Question

The present age of a father is three years more than three times the age of his son. Three years hence the father’s age will be 10 years more than twice the age of the son. Determine their present ages.

Answer

**step1** Understanding the Problem

The problem asks us to determine the present ages of a father and his son based on two pieces of information:
1. A relationship between their present ages.
2. A relationship between their ages three years from now.

**step2** Formulating the First Relationship

Let's consider the first piece of information: "The present age of a father is three years more than three times the age of his son."
This means we can express the father's present age as:
Father's present age = (3 multiplied by Son's present age) + 3 years.

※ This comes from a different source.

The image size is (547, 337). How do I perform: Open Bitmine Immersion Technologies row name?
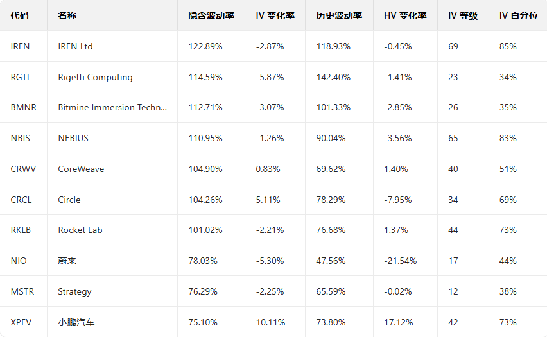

**step3** Formulating the Second Relationship

Now, let's consider the second piece of information: "Three years hence the father’s age will be 10 years more than twice the age of the son."
First, let's figure out their ages in three years:
Son's age in 3 years = Son's present age + 3 years.
Father's age in 3 years = Father's present age + 3 years.
According to the problem, in three years:
Father's age in 3 years = (2 multiplied by Son's age in 3 years) + 10 years.
Substitute the expressions for their future ages:
(Father's present age + 3) = (2 multiplied by (Son's present age + 3)) + 10.
Let's simplify the right side of the equation:
2 multiplied by (Son's present age + 3) = (2 multiplied by Son's present age) + (2 multiplied by 3)
= (2 multiplied by Son's present age) + 6.
So, the equation becomes:
(Father's present age + 3) = (2 multiplied by Son's present age) + 6 + 10.
(Father's present age + 3) = (2 multiplied by Son's present age) + 16.
To find an expression for the Father's present age, we subtract 3 from both sides:
Father's present age = (2 multiplied by Son's present age) + 16 - 3.
Father's present age = (2 multiplied by Son's present age) + 13 years.

**step4** Comparing the Relationships to Find Son's Age

Now we have two different ways to express the Father's present age:
From the first relationship: Father's present age = (3 multiplied by Son's present age) + 3.
From the second relationship: Father's present age = (2 multiplied by Son's present age) + 13.
Since both expressions represent the same Father's present age, they must be equal:
(3 multiplied by Son's present age) + 3 = (2 multiplied by Son's present age) + 13.
Let's think of "Son's present age" as one "group".
So, "3 groups of Son's present age" plus 3 must be equal to "2 groups of Son's present age" plus 13.
If we remove "2 groups of Son's present age" from both sides, we are left with:
(1 group of Son's present age) + 3 = 13.
To find the value of "1 group of Son's present age", we subtract 3 from 13:
1 group of Son's present age = 13 - 3.
1 group of Son's present age = 10.
Therefore, the Son's present age is 10 years.

**step5** Determining Father's Age

Now that we know the Son's present age is 10 years, we can use the first relationship to find the Father's present age:
Father's present age = (3 multiplied by Son's present age) + 3.
Father's present age = (3 multiplied by 10) + 3.
Father's present age = 30 + 3.
Father's present age = 33 years.

**step6** Verifying the Solution

Let's check if these ages satisfy the second condition.
Son's present age = 10 years.
Father's present age = 33 years.
In three years:
Son's age will be 10 + 3 = 13 years.
Father's age will be 33 + 3 = 36 years.
According to the problem, in three years, the father’s age will be 10 years more than twice the age of the son.
Twice the son's age in 3 years = 2 multiplied by 13 = 26 years.
10 years more than twice the son's age = 26 + 10 = 36 years.
This matches the father's age in three years (36 years).
Thus, our calculated ages are correct.